*** Opening INFORMATION ***

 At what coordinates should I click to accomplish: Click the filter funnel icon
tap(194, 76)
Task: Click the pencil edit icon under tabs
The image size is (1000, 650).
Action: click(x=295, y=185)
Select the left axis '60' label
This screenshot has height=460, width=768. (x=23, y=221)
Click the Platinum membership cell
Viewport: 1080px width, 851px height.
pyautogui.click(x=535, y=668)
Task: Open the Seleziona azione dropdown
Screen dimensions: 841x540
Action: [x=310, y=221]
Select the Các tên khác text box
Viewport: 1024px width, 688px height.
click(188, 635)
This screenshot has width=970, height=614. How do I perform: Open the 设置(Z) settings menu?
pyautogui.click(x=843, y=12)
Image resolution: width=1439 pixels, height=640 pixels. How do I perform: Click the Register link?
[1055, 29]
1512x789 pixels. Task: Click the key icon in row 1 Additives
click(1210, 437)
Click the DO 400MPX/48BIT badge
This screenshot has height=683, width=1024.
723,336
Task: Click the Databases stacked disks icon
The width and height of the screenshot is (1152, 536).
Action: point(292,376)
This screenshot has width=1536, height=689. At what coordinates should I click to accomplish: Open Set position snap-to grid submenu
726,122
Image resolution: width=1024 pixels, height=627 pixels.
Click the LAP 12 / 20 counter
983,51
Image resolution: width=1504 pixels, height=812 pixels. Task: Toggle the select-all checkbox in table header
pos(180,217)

*** Closing INFORMATION ***

WORK TASK: Could you write out all the entries word for word?

FINISHED EXERCISE:
 At what coordinates should I click to accomplish: Click the filter funnel icon
tap(194, 76)
Task: Click the pencil edit icon under tabs
The image size is (1000, 650).
Action: click(x=295, y=185)
Select the left axis '60' label
This screenshot has height=460, width=768. (x=23, y=221)
Click the Platinum membership cell
Viewport: 1080px width, 851px height.
pyautogui.click(x=535, y=668)
Task: Open the Seleziona azione dropdown
Screen dimensions: 841x540
Action: [x=310, y=221]
Select the Các tên khác text box
Viewport: 1024px width, 688px height.
click(188, 635)
This screenshot has width=970, height=614. How do I perform: Open the 设置(Z) settings menu?
pyautogui.click(x=843, y=12)
Image resolution: width=1439 pixels, height=640 pixels. How do I perform: Click the Register link?
[1055, 29]
1512x789 pixels. Task: Click the key icon in row 1 Additives
click(1210, 437)
Click the DO 400MPX/48BIT badge
This screenshot has height=683, width=1024.
723,336
Task: Click the Databases stacked disks icon
The width and height of the screenshot is (1152, 536).
Action: point(292,376)
This screenshot has width=1536, height=689. At what coordinates should I click to accomplish: Open Set position snap-to grid submenu
726,122
Image resolution: width=1024 pixels, height=627 pixels.
Click the LAP 12 / 20 counter
983,51
Image resolution: width=1504 pixels, height=812 pixels. Task: Toggle the select-all checkbox in table header
pos(180,217)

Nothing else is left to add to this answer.